Naag Devi
India 2002
Directed by Balaji Shah.

A Telugu version of Rajkumar Kohli's 1976 film Nagin, from 2002. You might think the film would benefit from the advances in film production in the 26 years that separate the two films, but instead it achieves a quality in both story and special effect dramatically worse than its inspiration.

Sometimes the makers of a new version of an old tale know the old one so well that the stages in the story become ritual, and the rational of moving from one place to the next is lost. So in this story, concerning a female snake goddess taking revenge on a group of men for the accidental killing of her mate, there is a moment after one of the men shoots the snake, that they suddenly decide they must bury the dead snake quickly or they will be doomed. They look for the snake, can't find it, and leave. What they forget to mention in this version is that the snake is supposed to have the image of its killers imprinted on its eye at the time of its death. And sure enough, with his lover finds his body, she gets convenient Polaroid snaps of each of the men, framed by his retina. Only viewers familiar with the original story would understand this, the point not being explained here. There are several moments like this. NAAG DEVI goes through the motions, but forgets to create character.

The snake goddess, or Naag Devi (Sudha) is a bit heftier than you might expect, as is her unattractive, hairy chested mate, and when they do their snake-mating dance, it is frankly rather clumsy and unpleasant to behold. Sudha acts mostly out of her nostrils, which are constantly flared, eyeballs open so wide they may pop out of her head at any moment. This means, I gathered, "I'm vengeful."

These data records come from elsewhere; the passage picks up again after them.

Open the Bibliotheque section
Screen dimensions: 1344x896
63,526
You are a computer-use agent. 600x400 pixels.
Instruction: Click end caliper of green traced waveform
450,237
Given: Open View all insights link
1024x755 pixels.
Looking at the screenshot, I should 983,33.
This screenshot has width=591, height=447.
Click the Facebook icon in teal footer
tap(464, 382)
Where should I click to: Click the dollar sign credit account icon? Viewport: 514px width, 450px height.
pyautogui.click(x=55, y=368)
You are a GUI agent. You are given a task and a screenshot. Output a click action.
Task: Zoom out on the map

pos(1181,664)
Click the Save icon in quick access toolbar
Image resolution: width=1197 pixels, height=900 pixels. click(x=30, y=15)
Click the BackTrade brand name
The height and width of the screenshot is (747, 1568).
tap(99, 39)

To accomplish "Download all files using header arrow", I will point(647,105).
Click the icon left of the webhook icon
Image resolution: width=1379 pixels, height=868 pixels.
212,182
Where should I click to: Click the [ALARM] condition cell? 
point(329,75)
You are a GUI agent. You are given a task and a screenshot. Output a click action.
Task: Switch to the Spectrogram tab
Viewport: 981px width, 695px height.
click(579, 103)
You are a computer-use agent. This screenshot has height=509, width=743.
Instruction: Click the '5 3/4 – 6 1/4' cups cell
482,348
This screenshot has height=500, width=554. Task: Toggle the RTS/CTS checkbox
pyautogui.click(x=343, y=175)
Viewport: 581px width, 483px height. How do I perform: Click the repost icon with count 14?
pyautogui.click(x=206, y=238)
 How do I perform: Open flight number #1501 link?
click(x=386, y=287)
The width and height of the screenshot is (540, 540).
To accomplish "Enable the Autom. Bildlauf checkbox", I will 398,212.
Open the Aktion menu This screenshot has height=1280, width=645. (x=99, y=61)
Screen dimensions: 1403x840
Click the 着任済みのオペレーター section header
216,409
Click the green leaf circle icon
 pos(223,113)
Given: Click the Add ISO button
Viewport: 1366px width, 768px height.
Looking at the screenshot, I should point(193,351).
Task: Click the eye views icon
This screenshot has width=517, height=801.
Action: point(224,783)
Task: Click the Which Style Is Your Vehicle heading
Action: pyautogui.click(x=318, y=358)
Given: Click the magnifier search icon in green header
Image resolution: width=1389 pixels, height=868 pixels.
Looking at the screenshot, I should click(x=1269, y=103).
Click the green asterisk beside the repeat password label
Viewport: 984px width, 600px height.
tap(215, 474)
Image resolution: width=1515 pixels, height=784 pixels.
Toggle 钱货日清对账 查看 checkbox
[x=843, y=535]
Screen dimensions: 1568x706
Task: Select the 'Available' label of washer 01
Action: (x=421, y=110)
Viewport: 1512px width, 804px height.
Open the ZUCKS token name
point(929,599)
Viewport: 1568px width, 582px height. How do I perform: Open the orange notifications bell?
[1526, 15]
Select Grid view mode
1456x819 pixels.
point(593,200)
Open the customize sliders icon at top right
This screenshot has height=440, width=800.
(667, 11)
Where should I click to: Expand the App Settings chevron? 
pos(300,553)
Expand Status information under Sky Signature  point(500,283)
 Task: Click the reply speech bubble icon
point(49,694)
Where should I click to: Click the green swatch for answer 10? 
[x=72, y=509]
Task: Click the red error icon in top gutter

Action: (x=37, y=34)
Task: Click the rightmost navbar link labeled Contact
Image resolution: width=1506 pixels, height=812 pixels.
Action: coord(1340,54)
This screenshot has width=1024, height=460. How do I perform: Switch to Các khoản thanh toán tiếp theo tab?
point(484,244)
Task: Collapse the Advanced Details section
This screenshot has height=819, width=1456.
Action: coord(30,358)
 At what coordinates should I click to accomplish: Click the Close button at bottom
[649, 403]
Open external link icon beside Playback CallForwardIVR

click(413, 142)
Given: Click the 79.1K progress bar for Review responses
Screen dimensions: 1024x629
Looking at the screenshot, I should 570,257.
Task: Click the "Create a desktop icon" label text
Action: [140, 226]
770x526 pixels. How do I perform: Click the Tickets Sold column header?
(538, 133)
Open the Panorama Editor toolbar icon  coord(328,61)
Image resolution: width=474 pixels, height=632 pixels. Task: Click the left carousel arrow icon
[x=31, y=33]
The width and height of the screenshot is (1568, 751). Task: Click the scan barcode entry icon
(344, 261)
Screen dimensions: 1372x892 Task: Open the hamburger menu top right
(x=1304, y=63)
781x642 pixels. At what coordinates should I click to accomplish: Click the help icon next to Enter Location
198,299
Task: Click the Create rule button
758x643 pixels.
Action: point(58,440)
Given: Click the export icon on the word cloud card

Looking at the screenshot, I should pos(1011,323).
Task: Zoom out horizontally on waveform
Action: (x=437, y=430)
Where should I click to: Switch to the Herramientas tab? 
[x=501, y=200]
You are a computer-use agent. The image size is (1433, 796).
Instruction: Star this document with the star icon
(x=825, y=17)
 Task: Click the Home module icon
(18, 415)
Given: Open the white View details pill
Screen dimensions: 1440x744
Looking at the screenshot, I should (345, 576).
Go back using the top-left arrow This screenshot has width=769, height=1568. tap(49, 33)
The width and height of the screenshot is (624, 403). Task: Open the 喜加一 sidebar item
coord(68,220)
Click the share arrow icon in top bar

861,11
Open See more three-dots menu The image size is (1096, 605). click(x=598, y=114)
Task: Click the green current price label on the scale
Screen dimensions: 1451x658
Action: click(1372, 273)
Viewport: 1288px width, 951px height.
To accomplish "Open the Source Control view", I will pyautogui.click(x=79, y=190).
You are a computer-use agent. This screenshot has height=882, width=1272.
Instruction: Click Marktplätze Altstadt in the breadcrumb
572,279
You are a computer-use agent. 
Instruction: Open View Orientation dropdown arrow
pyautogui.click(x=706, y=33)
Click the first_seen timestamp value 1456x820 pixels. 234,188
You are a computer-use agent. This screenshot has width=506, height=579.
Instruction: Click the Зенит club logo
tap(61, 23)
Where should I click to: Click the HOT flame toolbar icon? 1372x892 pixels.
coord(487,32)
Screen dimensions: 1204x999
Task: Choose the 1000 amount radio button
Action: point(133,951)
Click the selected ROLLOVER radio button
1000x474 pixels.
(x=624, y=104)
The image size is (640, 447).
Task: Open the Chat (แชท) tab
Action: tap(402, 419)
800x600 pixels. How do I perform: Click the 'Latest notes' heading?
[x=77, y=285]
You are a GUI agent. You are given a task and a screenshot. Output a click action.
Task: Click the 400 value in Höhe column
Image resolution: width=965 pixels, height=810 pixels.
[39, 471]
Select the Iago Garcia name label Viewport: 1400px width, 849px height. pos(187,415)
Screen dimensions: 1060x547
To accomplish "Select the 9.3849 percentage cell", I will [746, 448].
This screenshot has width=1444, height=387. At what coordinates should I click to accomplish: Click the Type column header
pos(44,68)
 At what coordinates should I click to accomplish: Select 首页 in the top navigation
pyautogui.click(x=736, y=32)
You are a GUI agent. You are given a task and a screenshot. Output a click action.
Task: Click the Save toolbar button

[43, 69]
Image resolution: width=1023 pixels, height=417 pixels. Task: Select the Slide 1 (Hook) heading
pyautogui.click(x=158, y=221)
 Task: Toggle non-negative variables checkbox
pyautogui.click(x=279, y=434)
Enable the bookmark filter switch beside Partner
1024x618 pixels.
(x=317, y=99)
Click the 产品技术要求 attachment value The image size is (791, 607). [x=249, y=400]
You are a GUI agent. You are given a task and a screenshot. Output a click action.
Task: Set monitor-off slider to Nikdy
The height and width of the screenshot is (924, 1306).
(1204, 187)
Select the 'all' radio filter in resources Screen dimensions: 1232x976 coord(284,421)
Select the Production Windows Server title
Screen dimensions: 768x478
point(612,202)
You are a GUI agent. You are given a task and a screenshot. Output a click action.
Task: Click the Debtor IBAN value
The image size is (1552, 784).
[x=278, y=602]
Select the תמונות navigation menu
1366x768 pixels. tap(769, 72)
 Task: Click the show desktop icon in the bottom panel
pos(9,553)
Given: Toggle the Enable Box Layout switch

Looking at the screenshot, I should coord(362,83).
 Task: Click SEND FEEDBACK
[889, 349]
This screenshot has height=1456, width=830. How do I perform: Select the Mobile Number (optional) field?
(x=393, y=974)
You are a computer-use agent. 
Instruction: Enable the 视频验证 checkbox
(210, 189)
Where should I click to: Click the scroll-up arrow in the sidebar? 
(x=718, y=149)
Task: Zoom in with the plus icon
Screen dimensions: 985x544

The music is not memorable, and in some cases, just plain bad. There is one butt-slapping disco number early on that was sort of fun, but not very. The choreography is dire. The lyrics are subtitled, a relative rarity on Indian DVDs.

In the last fourty-five minutes, NAAG DEVI diverges at last from the plot line of Nagin, and becomes a full fledged devotional picture. Telugu cinema is very serious about its god and goddess worship, and this movie is no exception. The wife of the remaining surviving man (the only passibly charismatic one of the bunch, Charan Raj), increases her devotions. She talks to a mystic who tells her she must get 22 married women to pray for her for 22 days. But the snake ruins it. The statue of the goddess Parvati, consort of Siva, then gives her a different prayer recipe: 5 days, offering food to married women and getting their blessings. Once again, the snake ruins it. And so on, until Durga, the mother of the universe and an aspect of Parvati, must intervene in the flesh. By getting the gods to tie everything up, though, the remake manages to miss out on the moral of the original, that vengeance is all consuming and ultimately ruinous. Which is what made the original film worth watching: it had a point, NAAG DEVI does not.

Rating: Not Recommended (Not Recommended)

Posted by Peter Nepstad on November 29, 2004.